Page 86
Story: Kissing Carrion
“No,” I said. “Tonight.”
My head still singing: Give me your lips, the lips you only let me borrow . . .
My first punch caught him where jaw meets cheek, smashing his glasses like paper: The wire-rimmed frame slicing deep, embedding itself into the flesh and sticking there, a proverbial knife through butter. I picked him up bodily, threw him inside—he went down kicking, but couldn’t find enough purchase to break himself free. One hand shoved down his pyjama pants, found the elastic, ripped, groped for my fly; I kept the other over his mouth while I kneed him in the chest, winding him before he had a chance to really scream.
. . . love me tonight, and let the devil take tomorrow . . .
And when I finally got his leg up high enough to cram myself inside, all he gave was a weird little shriek of outrage—before biting down on the web of skin between my thumb and forefinger, so hard and deep it seemed to explode with a gush of capillary-fed blood.
. . . I know that I must have your kiss although it dooms me, though it consumes me . . .
Jesus, it makes me sick just to remember. Sick at how good it felt. How good it still feels. My secret love for Beck made sudden, awful flesh, through dead Mrs. Silas’ gift—a torch song dream whipped high and hot, let loose to burn down the whole waking world.
Love, this candy-coated, bright red lie that killed my life.
Love, my very own personal . . .
. . . kiss of fire.
* * *
In the alley now, watching the Temple’s red windows flicker; breathing deep for the last of Beck’s exhaust, the only thing of his I’ll ever have again. Left two uniforms on stake-out in front, but I could get by them blind, never mind just drunk. I spent a year waiting for them to resurface, another casing this dump, before I finally gave up on the idea of revenge: Long as Mrs. Silas is still dead, I’m fucked no matter what happens to Herson and the rest. As well I know. Nothing they can threaten me with anymore, them or their Goddess.
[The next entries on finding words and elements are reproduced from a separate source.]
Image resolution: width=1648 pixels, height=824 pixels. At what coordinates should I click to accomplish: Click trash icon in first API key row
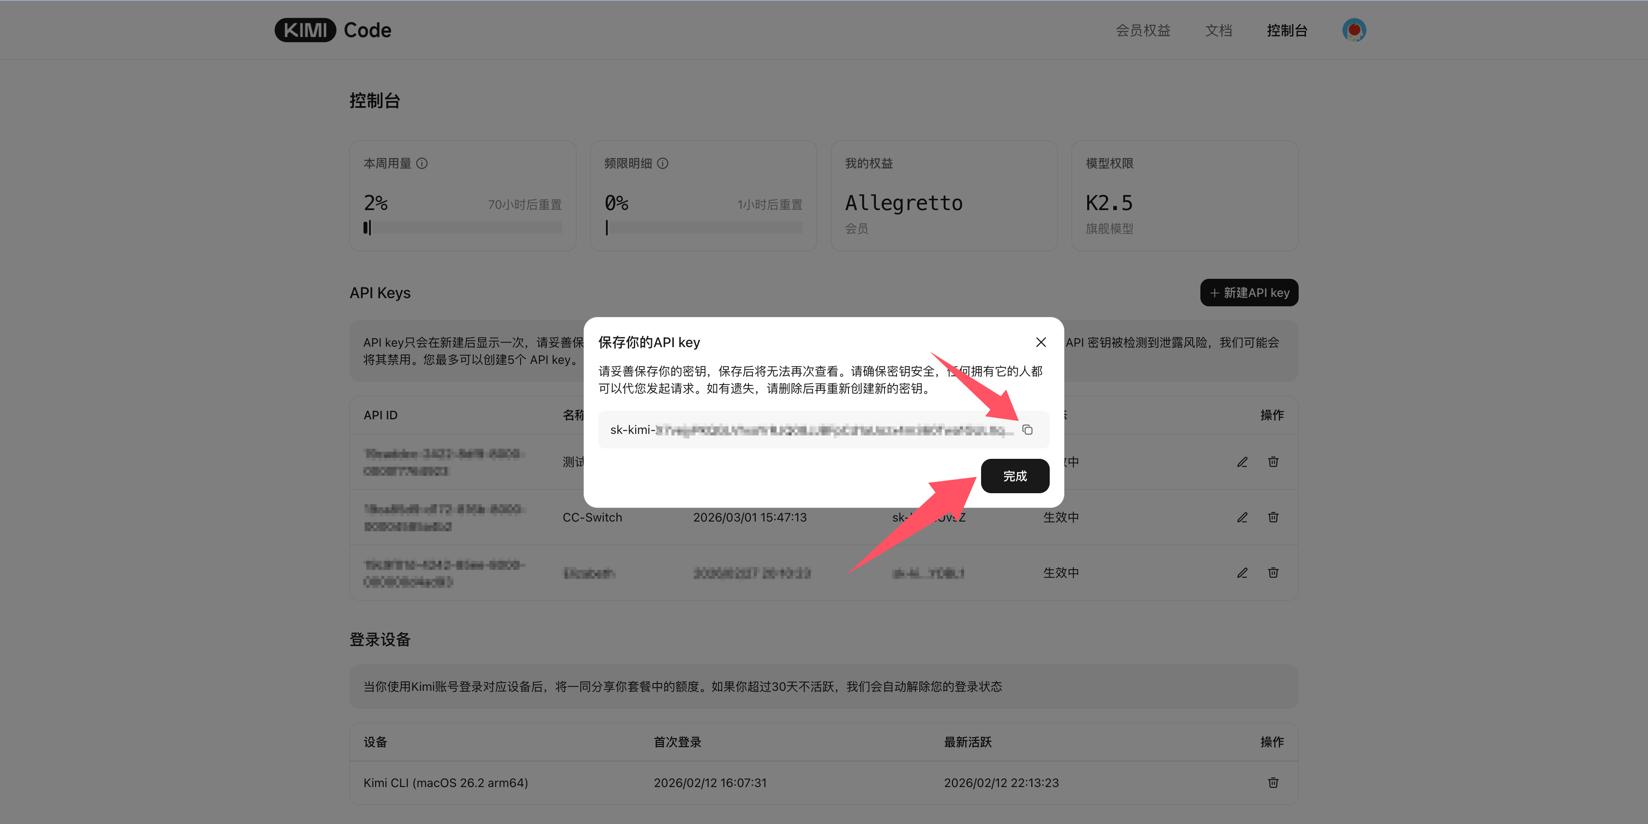(x=1272, y=462)
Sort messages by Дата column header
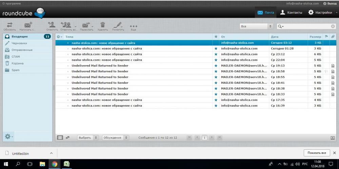339x169 pixels. click(275, 37)
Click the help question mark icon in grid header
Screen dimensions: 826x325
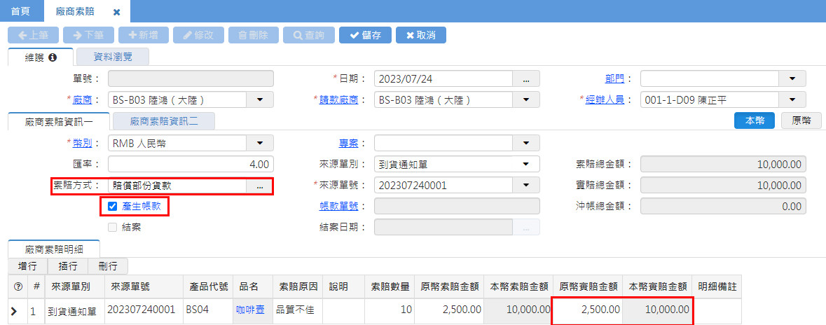(x=18, y=286)
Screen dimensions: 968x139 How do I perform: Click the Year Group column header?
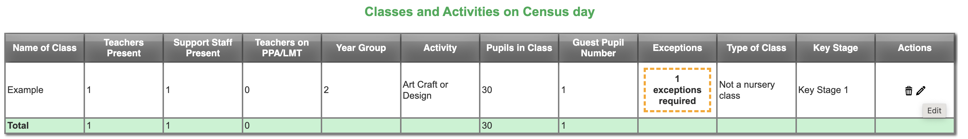pos(361,48)
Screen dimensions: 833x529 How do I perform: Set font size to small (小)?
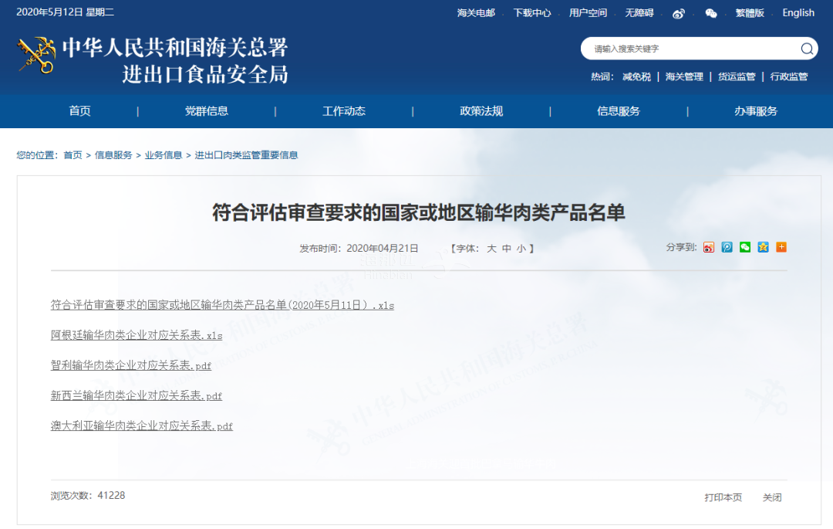coord(521,249)
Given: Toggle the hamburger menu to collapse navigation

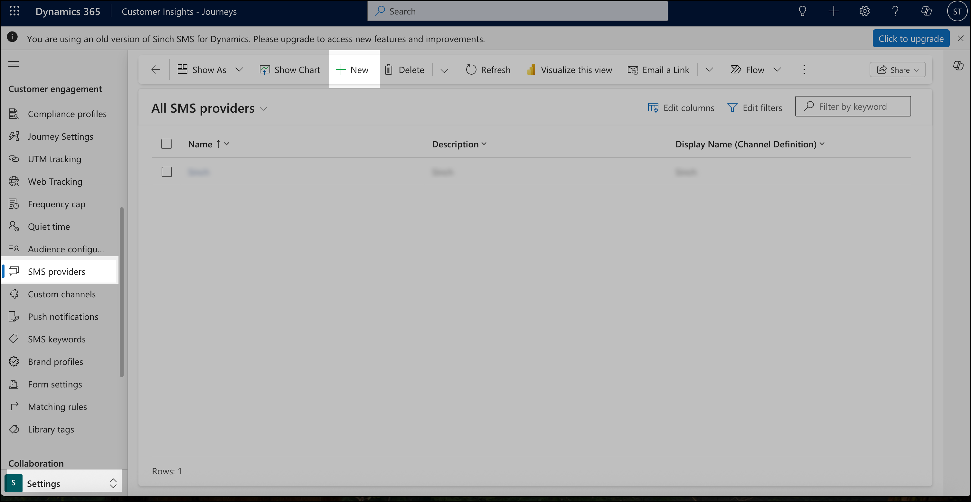Looking at the screenshot, I should pyautogui.click(x=13, y=64).
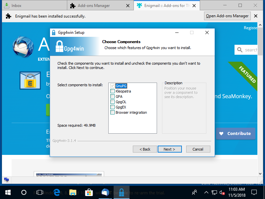This screenshot has width=265, height=199.
Task: Enable Browser integration component
Action: coord(112,112)
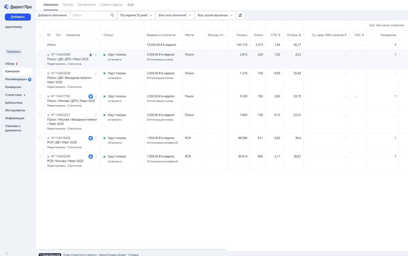The width and height of the screenshot is (408, 256).
Task: Click the Директ Про logo
Action: pos(18,7)
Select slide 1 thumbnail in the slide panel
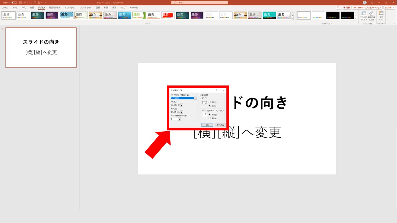Image resolution: width=397 pixels, height=223 pixels. (x=41, y=47)
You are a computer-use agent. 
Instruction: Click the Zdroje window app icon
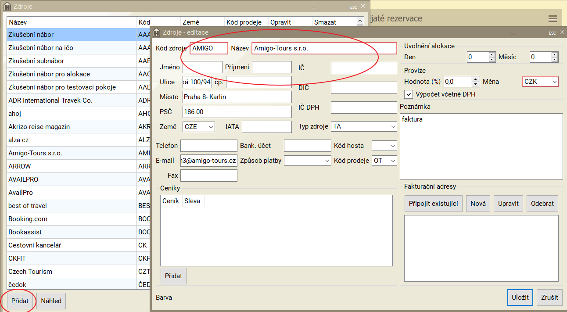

But Beck’s a whole ‘nother subject, even going by that bitch Aphrodite’s rules—and that’s where the Temple fell down, back when they taught Mrs. Silas how to work this spell of theirs on poor, dumb, shield-wearing assholes such as myself.
They took it all, everything—all except the one thing that makes me capable of doing what I’m gonna do.
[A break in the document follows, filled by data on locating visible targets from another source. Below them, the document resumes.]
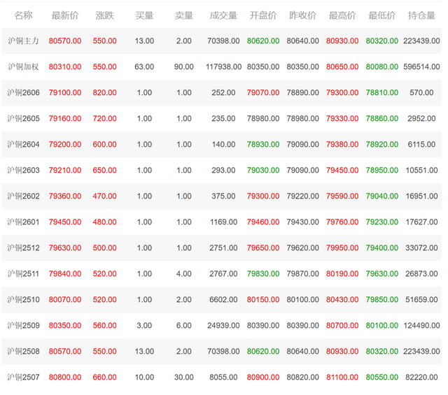The image size is (448, 395).
Task: Click the 81100.00 highest price of 沪铜2507
Action: [342, 378]
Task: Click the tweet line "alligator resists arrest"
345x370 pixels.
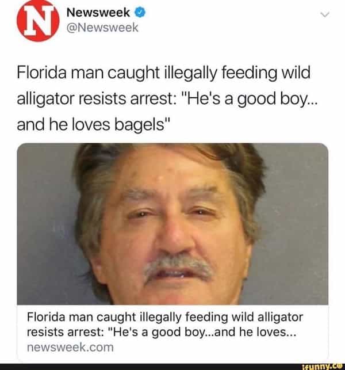Action: pos(167,98)
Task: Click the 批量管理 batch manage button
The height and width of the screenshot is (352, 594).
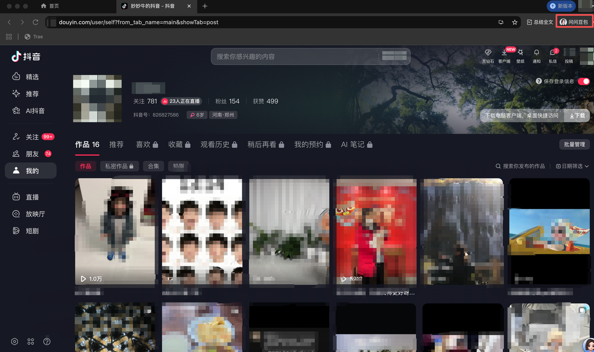Action: 574,145
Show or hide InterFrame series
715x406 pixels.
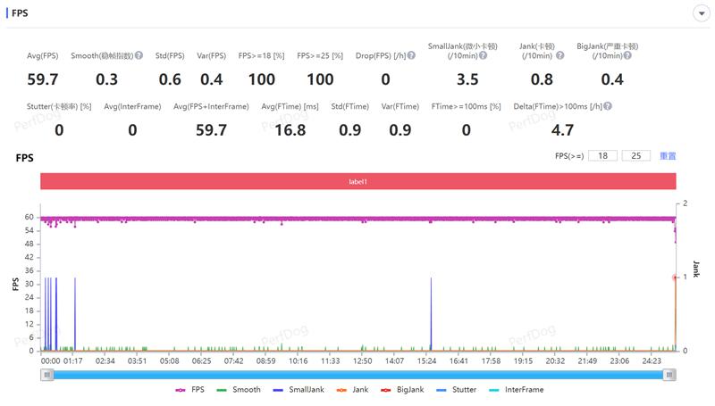click(517, 390)
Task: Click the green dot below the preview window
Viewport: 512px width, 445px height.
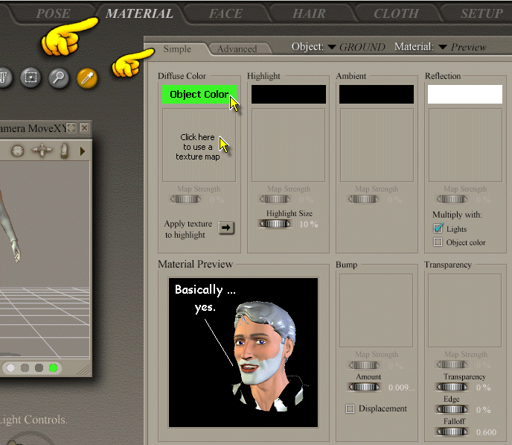Action: click(x=54, y=367)
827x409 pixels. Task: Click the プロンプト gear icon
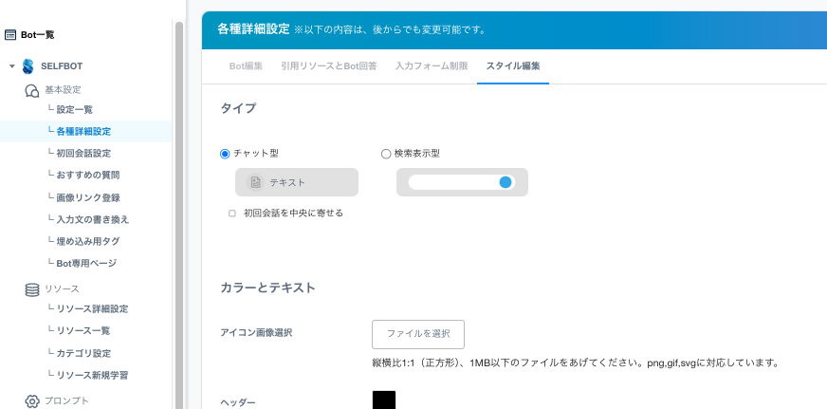pos(31,401)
A shed out back. Fuel cans, for the Temple g
enerator. Easy to carry. Easy to set in clusters around the walls, run a trail from pile to pile. Easy to soak myself and walk on in, stinking—Herson’s smelled me drunk before, though never on gas.
“Just wanted to tell you freaks you were right all along,” I’ll say. “’Cause the fact is, I never loved anything till you put this thing on me. Not even myself.”
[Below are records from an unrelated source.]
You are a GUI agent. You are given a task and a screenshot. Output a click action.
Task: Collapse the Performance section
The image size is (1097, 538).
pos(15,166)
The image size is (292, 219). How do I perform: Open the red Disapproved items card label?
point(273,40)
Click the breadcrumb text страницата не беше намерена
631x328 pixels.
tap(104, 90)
Singing along, silently, in the gathering red/black dark of my head:
Just like a torch, you set the soul within me burning . . . I must go on along this road of no returning . . .
After which, I think I’ll give Herson a smile—give them all one, just like the day we picked up Mrs. Silas. Wide, and sweet, and waaay too happy to be anything but real bad news.
Saying: “But I do know what love is, real love. Now.”
And then, right then . . .
. . . though it burns me and it turns me into ashes . . .
. . . is when I’ll light the match.
The Diarist
DAY ONE. STARTING small. I went to your driveway, just before dawn, and picked out eighteen uneven white stones from the area falling under your car’s shadow. One for every letter of your full name. Took them home, made the sign of the Cross reversed on their dusty skins in stolen gasoline—my own personal brand of unholy water. With eyes, lips, flesh between nail and finger, back of my throat all burning, breathing out fresh curse with each inverse word: Thee baptize I, Holy Ghost and Son, the Father, of Name the in.
The water was already boiling when I dropped them in. No salt necessary.
When it was all gone, I wrapped the stones in a clean dishcloth, put them back in my purse and walked six blocks down to the nearest sewage drain, which I was pretty sure would count as a river. Assuming the original recipe allowed at least some metaphoric leeway for we poor, unfortunate, city-dwelling practitioners of the Craft.
Then I went home again, and wrote this down.